Sua tarefa = Reproduza todo o material abaixo, linha por linha, sem nenhuma alteração.

________

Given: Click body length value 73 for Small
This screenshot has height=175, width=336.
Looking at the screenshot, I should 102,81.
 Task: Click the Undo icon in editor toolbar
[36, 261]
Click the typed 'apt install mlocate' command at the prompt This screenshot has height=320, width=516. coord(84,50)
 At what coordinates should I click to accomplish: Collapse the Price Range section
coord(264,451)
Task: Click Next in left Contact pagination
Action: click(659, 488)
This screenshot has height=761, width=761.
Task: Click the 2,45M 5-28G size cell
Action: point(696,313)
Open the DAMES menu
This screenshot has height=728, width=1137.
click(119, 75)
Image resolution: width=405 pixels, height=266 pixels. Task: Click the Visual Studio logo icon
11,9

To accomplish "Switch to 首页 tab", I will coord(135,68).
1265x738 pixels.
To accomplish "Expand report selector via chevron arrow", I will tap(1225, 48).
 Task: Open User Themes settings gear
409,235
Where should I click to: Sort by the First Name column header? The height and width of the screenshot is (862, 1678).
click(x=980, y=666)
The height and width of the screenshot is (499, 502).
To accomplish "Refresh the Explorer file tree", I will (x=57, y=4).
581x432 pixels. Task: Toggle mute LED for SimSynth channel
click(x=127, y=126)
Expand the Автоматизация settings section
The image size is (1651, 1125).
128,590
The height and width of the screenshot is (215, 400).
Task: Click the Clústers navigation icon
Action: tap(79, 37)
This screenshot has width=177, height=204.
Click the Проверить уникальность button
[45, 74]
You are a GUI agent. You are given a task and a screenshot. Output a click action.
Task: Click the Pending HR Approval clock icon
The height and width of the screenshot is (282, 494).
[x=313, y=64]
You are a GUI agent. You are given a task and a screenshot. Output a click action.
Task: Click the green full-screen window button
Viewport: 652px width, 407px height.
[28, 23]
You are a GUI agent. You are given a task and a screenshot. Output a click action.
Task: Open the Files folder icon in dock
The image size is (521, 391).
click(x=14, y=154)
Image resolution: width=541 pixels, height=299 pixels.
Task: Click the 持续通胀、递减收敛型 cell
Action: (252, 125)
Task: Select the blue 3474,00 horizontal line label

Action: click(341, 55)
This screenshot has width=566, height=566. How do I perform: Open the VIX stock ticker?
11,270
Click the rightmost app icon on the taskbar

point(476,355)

________

Saída correta =
Given: Click body length value 73 for Small
This screenshot has height=175, width=336.
Looking at the screenshot, I should 102,81.
 Task: Click the Undo icon in editor toolbar
[36, 261]
Click the typed 'apt install mlocate' command at the prompt This screenshot has height=320, width=516. coord(84,50)
 At what coordinates should I click to accomplish: Collapse the Price Range section
coord(264,451)
Task: Click Next in left Contact pagination
Action: click(659, 488)
This screenshot has height=761, width=761.
Task: Click the 2,45M 5-28G size cell
Action: point(696,313)
Open the DAMES menu
This screenshot has height=728, width=1137.
click(119, 75)
Image resolution: width=405 pixels, height=266 pixels. Task: Click the Visual Studio logo icon
11,9

To accomplish "Switch to 首页 tab", I will coord(135,68).
1265x738 pixels.
To accomplish "Expand report selector via chevron arrow", I will tap(1225, 48).
 Task: Open User Themes settings gear
409,235
Where should I click to: Sort by the First Name column header? The height and width of the screenshot is (862, 1678).
click(x=980, y=666)
The height and width of the screenshot is (499, 502).
To accomplish "Refresh the Explorer file tree", I will (x=57, y=4).
581x432 pixels. Task: Toggle mute LED for SimSynth channel
click(x=127, y=126)
Expand the Автоматизация settings section
The image size is (1651, 1125).
128,590
The height and width of the screenshot is (215, 400).
Task: Click the Clústers navigation icon
Action: tap(79, 37)
This screenshot has width=177, height=204.
Click the Проверить уникальность button
[45, 74]
You are a GUI agent. You are given a task and a screenshot. Output a click action.
Task: Click the Pending HR Approval clock icon
The height and width of the screenshot is (282, 494).
[x=313, y=64]
You are a GUI agent. You are given a task and a screenshot. Output a click action.
Task: Click the green full-screen window button
Viewport: 652px width, 407px height.
[28, 23]
You are a GUI agent. You are given a task and a screenshot. Output a click action.
Task: Open the Files folder icon in dock
The image size is (521, 391).
click(x=14, y=154)
Image resolution: width=541 pixels, height=299 pixels.
Task: Click the 持续通胀、递减收敛型 cell
Action: (252, 125)
Task: Select the blue 3474,00 horizontal line label

Action: click(341, 55)
This screenshot has width=566, height=566. How do I perform: Open the VIX stock ticker?
11,270
Click the rightmost app icon on the taskbar

point(476,355)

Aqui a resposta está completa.